### What to work on
The answer is a single number: the count of lines below in which the word "will" appears.

### Input data
=-=-=-=-=

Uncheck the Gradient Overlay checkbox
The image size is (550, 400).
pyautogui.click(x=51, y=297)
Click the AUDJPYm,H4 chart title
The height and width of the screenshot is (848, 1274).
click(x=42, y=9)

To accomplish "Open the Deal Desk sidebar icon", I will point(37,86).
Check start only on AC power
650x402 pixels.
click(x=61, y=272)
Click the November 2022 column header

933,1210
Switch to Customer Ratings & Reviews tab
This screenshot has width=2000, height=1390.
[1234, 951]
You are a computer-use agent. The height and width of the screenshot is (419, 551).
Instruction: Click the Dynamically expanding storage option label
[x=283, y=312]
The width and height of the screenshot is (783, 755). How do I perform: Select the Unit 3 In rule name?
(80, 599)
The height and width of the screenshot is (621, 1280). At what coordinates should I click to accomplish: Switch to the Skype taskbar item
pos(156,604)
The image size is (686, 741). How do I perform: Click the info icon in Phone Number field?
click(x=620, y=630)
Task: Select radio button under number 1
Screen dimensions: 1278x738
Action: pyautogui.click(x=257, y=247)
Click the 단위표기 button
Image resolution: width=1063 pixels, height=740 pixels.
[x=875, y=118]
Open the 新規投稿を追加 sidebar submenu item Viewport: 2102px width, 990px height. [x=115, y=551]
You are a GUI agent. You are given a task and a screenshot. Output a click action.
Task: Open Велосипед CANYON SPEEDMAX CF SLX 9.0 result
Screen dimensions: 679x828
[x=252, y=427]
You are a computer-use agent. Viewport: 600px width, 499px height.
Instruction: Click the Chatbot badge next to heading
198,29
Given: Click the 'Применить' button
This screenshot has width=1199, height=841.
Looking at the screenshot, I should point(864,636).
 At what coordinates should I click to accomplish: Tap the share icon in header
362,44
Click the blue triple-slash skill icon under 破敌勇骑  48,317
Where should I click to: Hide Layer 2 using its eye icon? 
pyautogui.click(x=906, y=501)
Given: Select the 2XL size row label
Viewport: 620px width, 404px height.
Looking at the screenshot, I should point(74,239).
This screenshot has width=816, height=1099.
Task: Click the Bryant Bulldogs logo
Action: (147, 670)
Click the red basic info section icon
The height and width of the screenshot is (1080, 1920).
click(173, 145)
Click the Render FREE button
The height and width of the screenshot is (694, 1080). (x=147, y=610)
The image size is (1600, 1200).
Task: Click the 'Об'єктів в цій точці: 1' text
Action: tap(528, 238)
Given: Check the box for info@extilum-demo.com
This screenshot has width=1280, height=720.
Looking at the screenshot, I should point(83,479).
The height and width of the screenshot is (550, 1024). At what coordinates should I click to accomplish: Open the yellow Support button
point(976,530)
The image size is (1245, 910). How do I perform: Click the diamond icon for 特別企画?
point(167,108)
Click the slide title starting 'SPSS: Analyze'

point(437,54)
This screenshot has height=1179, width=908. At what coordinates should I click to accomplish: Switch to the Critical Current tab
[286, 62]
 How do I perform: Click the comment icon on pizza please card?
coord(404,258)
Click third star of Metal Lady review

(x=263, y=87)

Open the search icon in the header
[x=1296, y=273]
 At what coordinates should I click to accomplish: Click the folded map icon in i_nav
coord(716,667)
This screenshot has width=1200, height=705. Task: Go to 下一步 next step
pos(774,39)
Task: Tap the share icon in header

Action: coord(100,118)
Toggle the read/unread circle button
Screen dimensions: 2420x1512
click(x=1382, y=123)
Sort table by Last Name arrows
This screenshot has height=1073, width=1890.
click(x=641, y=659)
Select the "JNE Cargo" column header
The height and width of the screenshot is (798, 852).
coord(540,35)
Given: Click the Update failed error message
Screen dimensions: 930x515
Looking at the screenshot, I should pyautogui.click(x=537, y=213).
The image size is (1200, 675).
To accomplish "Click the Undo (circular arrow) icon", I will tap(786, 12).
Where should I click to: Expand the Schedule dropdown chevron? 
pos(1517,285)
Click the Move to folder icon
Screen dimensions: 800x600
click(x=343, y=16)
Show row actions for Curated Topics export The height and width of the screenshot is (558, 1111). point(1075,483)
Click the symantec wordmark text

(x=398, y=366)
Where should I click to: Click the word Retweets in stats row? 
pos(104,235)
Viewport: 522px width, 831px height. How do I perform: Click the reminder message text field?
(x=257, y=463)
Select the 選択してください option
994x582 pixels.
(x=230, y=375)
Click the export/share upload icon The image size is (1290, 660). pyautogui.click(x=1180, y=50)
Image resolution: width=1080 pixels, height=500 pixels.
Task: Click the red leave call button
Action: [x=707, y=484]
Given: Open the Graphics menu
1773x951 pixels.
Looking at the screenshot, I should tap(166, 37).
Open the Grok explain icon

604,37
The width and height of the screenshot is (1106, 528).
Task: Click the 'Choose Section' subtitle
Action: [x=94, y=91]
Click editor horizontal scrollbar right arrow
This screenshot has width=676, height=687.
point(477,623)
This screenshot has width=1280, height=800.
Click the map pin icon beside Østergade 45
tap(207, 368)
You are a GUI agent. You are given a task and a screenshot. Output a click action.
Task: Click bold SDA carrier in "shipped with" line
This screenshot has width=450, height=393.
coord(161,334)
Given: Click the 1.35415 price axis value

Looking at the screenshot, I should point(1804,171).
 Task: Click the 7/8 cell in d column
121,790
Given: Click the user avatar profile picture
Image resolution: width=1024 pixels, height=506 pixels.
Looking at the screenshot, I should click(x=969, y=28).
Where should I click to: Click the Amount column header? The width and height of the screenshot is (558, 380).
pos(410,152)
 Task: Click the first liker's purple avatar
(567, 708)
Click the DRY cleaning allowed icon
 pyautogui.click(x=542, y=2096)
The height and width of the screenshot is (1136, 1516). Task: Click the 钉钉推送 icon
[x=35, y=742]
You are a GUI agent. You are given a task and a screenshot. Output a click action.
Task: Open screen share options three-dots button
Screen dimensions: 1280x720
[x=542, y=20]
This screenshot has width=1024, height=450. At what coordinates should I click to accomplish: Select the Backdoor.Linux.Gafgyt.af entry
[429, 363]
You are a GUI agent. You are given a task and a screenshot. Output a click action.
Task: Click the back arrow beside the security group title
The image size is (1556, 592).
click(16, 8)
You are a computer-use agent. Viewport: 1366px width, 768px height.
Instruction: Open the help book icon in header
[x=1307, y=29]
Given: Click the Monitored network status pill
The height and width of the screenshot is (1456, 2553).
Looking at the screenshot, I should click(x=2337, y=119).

=-=-=-=-=

### Solution to this exercise
2